La problématique FINDUS :
Les gens qui mangent des produits surgelés les trouvent moins bons que les produits frais.
C’est en partant de cette croyance que Findus a étudié le comportement des personnes face aux surgelés.
En 2003, les experts Findus décident d’attaquer le problème à sa source en créant une salle de test réaménagé en un espace de cuisine expérimental doté de caméras et de toute la logistique d’observation.
Dans ce lieu unique, le panel consommateurs sélectionné pour l’occasion est invité à cuisiner les produits de la marque dans un milieu reflétant la réalité, celle d’une cuisine.
Les experts analysent leur comportement.
Ils constatent toutes les pratiques, les aprioris, les problèmes des personnes qui cuisinent les surgelés.
Dès lors, la marque obtient une amélioration notable quant à l’utilisation de ses produits et renforce sa communication (préconisations, conseils pour un meilleur usage du produit,…)
Les mailles du filet FINDUS
Cela ne suffit pas !
Findus cherche à optimiser sa communication autour des conseils produits.
Plus encore, il est essentiel que les experts Findus appréhendent les réflexes culinaires des consommateurs dans l’appropriation des produits.
En 2005, ils investiguent directement le consommateur en installant des caméras dans une dizaine de foyers sélectionnés.
L’intérêt est de voir les gens agirent dans leur propre environnement pour comprendre les mécanismes inconscients face à l’utilisation de leurs produits.
Le constat est sans appel
Le 1er constat : la marque remarque que les consommateurs testeurs ne regardent que très peu les indications de cuisson notées sur le packaging (modalités et durée de cuisson, thermostat).
La personne sort le produit de son emballage pour l’enfourner directement dans le four.
Le produit cuit avant d’être directement déposé sur la table familiale.
Autre constat : Les convives sont souvent déçus par la saveur du produit qui ne correspond pas à leurs attentes.

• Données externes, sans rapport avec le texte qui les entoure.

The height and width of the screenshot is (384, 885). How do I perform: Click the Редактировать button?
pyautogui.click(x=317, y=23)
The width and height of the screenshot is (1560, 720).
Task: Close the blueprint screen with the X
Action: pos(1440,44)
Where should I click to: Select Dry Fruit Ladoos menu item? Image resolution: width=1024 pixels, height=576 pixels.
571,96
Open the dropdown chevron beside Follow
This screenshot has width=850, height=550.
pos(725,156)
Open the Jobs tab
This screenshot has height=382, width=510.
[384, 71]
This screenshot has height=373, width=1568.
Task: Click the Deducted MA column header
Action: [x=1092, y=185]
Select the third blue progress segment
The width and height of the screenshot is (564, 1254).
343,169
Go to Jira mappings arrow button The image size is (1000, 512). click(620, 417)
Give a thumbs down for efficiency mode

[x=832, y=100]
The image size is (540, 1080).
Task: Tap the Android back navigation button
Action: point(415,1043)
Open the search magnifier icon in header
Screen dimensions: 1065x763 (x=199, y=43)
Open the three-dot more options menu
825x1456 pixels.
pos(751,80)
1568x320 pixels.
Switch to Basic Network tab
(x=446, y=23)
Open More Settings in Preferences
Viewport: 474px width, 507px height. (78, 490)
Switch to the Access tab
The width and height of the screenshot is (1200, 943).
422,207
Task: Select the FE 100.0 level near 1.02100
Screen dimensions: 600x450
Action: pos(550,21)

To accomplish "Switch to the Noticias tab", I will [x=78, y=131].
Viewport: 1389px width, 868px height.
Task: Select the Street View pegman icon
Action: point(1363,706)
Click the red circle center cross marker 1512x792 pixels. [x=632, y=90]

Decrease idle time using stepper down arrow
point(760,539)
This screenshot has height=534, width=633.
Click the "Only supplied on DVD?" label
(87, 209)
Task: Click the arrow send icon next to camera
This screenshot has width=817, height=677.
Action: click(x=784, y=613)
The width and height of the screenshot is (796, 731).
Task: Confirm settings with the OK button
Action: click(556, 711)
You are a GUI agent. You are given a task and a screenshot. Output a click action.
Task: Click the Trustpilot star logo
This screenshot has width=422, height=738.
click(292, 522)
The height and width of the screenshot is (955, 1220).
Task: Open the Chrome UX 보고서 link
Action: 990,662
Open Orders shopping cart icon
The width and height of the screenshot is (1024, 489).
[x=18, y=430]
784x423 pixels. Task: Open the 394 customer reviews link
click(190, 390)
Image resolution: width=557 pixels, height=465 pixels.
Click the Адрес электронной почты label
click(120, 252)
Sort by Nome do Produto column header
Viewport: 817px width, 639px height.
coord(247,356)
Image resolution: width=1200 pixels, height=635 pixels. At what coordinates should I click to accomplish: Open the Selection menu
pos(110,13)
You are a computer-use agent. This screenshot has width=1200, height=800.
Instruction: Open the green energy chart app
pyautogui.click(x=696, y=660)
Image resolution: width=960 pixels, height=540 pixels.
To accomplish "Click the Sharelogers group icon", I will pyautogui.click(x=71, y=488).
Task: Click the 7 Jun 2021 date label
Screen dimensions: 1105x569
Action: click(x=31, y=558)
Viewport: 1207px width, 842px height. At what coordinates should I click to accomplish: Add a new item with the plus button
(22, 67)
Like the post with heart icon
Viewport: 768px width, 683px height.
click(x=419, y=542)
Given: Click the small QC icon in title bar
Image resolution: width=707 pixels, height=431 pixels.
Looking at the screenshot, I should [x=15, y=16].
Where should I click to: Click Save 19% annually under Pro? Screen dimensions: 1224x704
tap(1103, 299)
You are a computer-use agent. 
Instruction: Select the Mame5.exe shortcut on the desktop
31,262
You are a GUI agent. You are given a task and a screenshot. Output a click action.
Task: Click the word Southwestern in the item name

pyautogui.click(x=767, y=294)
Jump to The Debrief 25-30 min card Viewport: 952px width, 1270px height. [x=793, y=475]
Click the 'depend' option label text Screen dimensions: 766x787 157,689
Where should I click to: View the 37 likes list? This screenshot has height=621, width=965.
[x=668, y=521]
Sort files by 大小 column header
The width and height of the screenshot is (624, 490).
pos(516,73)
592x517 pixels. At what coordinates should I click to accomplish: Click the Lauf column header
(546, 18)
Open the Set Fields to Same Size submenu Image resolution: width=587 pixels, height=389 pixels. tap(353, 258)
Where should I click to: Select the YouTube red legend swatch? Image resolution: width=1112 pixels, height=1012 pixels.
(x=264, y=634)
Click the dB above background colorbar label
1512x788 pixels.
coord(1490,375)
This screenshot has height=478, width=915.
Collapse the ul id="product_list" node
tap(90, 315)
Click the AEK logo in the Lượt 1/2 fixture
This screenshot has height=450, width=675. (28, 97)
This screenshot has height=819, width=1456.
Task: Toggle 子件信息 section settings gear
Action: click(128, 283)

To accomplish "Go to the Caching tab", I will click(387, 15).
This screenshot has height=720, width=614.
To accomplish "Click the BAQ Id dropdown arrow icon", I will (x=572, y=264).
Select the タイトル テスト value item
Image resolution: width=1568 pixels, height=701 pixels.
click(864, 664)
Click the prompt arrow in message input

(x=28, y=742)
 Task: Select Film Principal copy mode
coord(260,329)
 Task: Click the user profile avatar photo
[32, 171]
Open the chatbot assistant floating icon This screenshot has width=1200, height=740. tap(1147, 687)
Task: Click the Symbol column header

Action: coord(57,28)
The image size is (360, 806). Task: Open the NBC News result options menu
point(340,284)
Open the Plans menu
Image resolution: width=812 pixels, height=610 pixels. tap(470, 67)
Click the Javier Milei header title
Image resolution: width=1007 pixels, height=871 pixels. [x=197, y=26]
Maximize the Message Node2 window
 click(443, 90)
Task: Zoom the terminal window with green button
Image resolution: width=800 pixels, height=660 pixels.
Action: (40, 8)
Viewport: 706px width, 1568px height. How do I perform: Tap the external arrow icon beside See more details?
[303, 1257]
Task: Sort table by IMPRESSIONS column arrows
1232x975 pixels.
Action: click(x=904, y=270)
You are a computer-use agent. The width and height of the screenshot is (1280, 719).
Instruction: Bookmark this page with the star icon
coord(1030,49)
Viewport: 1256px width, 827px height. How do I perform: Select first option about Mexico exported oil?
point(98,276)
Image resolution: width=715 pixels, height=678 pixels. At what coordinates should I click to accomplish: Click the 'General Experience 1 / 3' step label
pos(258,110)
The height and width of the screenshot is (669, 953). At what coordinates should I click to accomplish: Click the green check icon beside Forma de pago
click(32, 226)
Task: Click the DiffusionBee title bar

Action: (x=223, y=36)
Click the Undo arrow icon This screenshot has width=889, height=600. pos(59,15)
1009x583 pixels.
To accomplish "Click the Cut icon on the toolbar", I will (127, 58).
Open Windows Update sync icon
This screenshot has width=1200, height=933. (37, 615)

De là un raccourci s’établit entre le produit surgelé à la saveur moins goûteuse qu’un produit frais.
Le phénomène de la mémoire sémantique chez le consommateur
En reprenant, la situation liée à l’art de cuisiner, nous avons tous notre tour de main, nos petits secrets culinaires, notre façon de cuisiner.
Elle nous est propre, d’après notre imagination certes, mais aussi en fonction de notre relation à la cuisine : on adore ou on déteste.
La cuisine entre aussi dans l’apprentissage des gestes de tous les jours issus de notre patrimoine familial.
Reprenons le cas du consommateur. Si celui-ci reprend l’astuce des pâtes à la carbonara cuisinée par sa mère qui elle-même la détenait de mère : réduire la crème fraiche en dehors des pâtes avant de la rajouter aux lardons.
Ce consommateur ne regardera sans doute pas les indications inscrites sur l’emballage du bidon de crème fraiche qu’il tient entre les mains qui préconise l’utilisation de cette crème à froid.
Machinalement, il travaillera sa crème fraiche comme le faisait sa mère, sa grand-mère, comme il l’a toujours cuisiné.
Il faudra donc attirer le consommateur sur un changement d’habitude d’utilisation pour optimiser cette crème et en exalter toute la saveur attendue.
Il faut donc parler d’éducation du consommateur, comme tout apprentissage.
Éduquer un consommateur ne peut s’inscrire que dans le temps et dans la répétition.